For the non-logging callbacks below, if the `user_interrupt` member of the
`HighsCallbackDataIn` struct is set to a nonzero value, then the
corresponding solver will be interrupted, and HiGHS will return to the
user.

### Logging callback

The logging callback type is a cast of `kCallbackLogging` in the C++
enum `HighsCallbackType` and, in C, is the constant
`kHighsCallbackLogging`. The logging type is a cast of the particular
member of the enum class 'HighsLogType', and is available as a
constant in C. It is passed as the member `log_type` in the
`HighsCallbackDataOut` struct, and the message is passed as the `const
char*` parameter.

### Simplex interrupt callback

The simplex interrupt is called once every simplex iteration, and its
callback type is a cast of `kCallbackSimplexInterrupt` in the C++ enum
`HighsCallbackType`, and the `kHighsCallbackSimplexInterrupt` constant
in C. The simplex iteration count is passed as the
`simplex_iteration_count` member of the `HighsCallbackDataOut` struct.

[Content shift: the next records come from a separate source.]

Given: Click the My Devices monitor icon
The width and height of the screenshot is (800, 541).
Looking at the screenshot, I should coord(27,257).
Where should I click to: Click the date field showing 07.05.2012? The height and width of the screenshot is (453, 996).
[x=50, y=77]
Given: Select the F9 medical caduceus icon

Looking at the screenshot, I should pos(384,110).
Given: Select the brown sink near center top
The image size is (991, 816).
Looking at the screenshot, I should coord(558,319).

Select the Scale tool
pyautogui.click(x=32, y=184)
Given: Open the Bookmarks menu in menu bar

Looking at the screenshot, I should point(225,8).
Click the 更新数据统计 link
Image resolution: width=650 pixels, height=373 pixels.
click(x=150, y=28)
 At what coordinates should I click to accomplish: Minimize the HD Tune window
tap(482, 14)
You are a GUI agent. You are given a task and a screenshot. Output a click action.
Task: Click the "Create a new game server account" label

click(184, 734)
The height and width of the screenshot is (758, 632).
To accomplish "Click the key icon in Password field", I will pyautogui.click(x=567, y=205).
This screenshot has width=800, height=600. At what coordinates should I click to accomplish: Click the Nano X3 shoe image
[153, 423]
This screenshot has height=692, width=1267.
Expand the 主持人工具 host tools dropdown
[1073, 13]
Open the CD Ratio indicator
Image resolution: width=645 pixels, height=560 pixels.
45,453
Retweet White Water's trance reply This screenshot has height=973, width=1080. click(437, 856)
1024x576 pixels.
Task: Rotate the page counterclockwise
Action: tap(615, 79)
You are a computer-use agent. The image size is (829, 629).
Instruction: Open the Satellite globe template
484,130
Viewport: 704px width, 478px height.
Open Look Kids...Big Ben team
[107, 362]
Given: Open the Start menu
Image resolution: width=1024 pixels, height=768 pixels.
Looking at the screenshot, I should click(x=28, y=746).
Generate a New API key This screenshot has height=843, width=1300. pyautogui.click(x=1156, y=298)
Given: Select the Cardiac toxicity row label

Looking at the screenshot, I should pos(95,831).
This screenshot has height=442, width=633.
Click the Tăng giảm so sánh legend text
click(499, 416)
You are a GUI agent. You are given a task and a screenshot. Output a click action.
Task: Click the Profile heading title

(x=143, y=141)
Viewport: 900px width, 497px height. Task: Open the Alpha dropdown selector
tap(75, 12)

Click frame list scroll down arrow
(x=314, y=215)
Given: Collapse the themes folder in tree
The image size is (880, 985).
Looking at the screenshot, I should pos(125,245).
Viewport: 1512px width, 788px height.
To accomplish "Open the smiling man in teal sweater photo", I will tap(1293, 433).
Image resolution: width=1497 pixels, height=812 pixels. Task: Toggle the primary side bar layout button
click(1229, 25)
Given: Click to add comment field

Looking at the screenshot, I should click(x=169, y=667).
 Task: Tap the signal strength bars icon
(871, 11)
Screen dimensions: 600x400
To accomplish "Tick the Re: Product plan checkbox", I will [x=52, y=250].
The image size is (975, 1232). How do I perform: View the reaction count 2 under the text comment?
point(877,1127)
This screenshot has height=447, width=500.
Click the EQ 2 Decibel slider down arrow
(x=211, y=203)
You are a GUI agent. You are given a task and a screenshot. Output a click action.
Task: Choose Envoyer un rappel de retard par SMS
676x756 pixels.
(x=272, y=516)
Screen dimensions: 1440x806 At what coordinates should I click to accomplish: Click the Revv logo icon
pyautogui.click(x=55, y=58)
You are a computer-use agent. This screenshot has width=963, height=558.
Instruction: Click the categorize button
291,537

### IPM interrupt callback

The IPM interrupt is called once every interior point iteration, and
its callback type is a cast of `kCallbackIpmInterrupt` in the C++ enum
`HighsCallbackType`, and the `kHighsCallbackIpmInterrupt` constant in
C. The IPM iteration count is passed as the `ipm_iteration_count`
member of the `HighsCallbackDataOut` struct.

### MIP improving solution callback

The MIP improving solution is called whenever the MIP solver
identifies an improving integer feasible solution, and its callback
type is a cast of `kCallbackMipImprovingSolution` in the C++ enum
`HighsCallbackType`, and the `kHighsCallbackMipImprovingSolution`
constant in C. A pointer to the improving solution is passed as the
`objective_function_value` and `mip_solution` members of the
`HighsCallbackDataOut` struct.

### MIP solution callback

The MIP solution is called whenever the MIP solver
identifies an integer feasible solution, and its callback
type is a cast of `kCallbackMipSolution` in the C++ enum
`HighsCallbackType`, and the `kHighsCallbackMipSolution`
constant in C. A pointer to the solution is passed as the
`objective_function_value` and `mip_solution` members of the
`HighsCallbackDataOut` struct.

### MIP logging callback

The MIP logging callback is called once every time MIP logging takes
place, and its callback type is a cast of `kCallbackMipLogging` in the
C++ enum `HighsCallbackType`, and `kHighsCallbackMipLogging` in C.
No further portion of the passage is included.